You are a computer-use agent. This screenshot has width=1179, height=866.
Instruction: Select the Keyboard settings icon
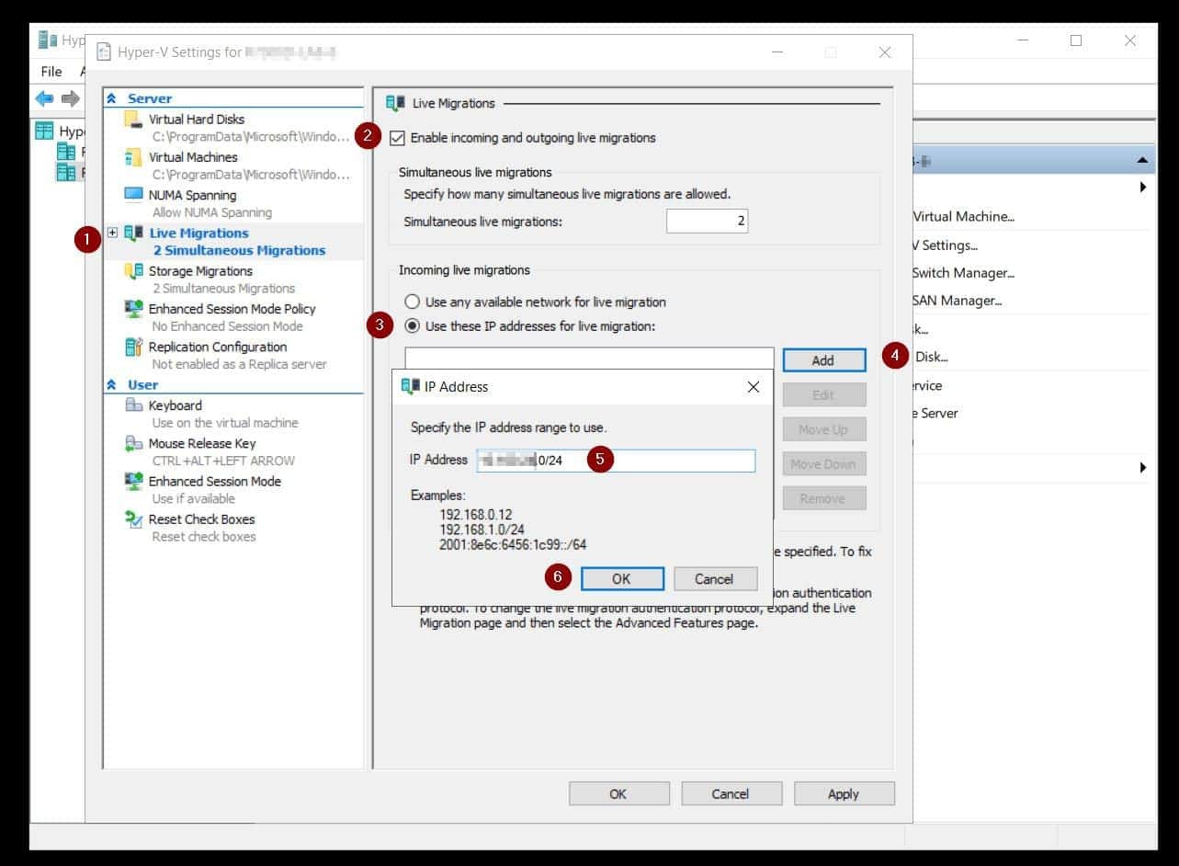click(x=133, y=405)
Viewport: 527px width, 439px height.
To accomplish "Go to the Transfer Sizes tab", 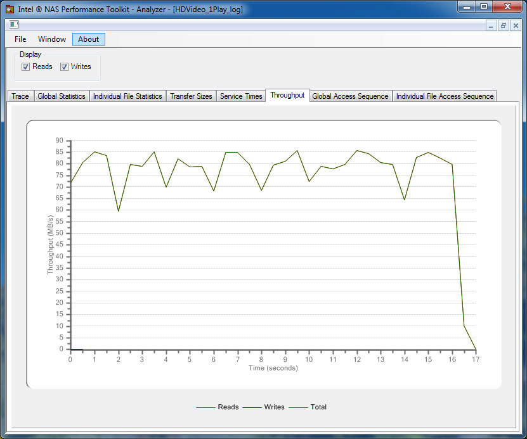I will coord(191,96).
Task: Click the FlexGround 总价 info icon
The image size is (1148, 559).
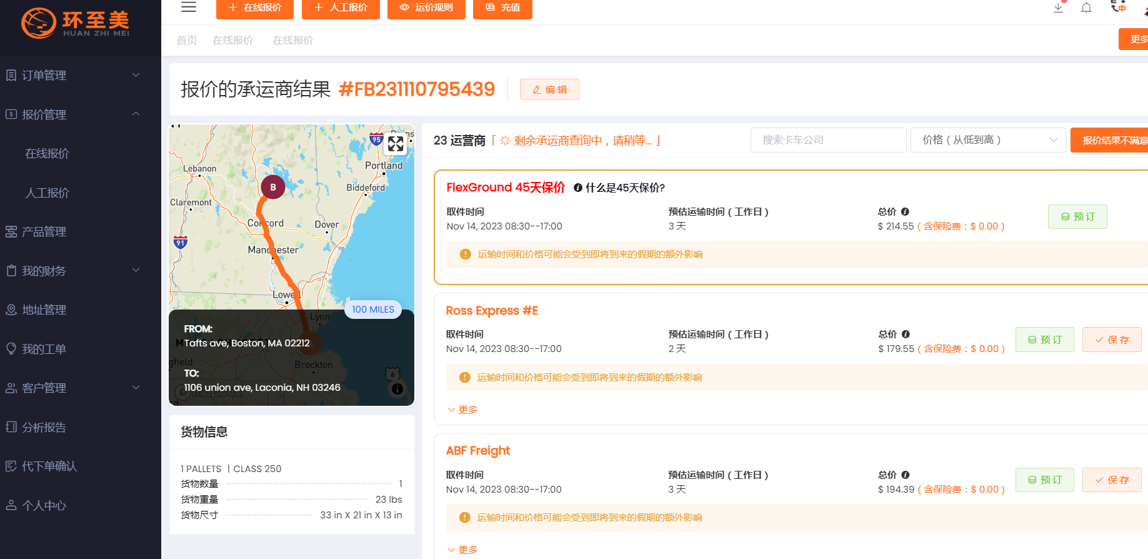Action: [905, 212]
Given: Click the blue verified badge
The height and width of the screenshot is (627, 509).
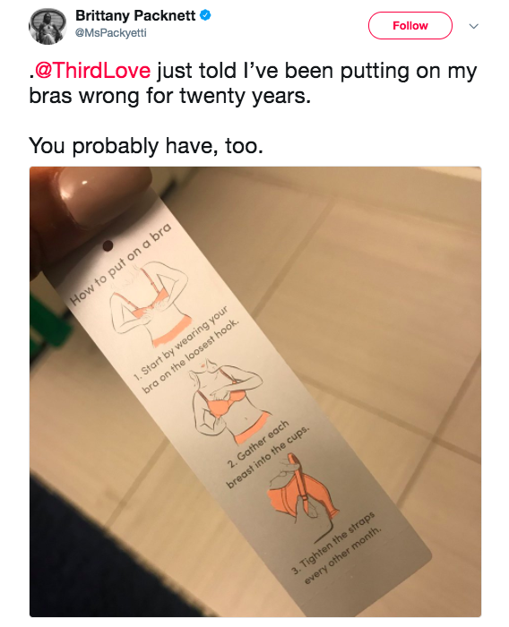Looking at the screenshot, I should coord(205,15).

Work to do: Rewrite the stretch from the line containing "Task: Click the FlexGround 总价 info icon" through the end of the data, with "Click" replaced by "Press" and everything else unchanged. Leave the pictures out of your answer.

Task solution:
Task: Press the FlexGround 总价 info icon
The image size is (1148, 559).
Action: [905, 212]
Given: Press the blue verified badge
The height and width of the screenshot is (627, 509).
Looking at the screenshot, I should coord(205,15).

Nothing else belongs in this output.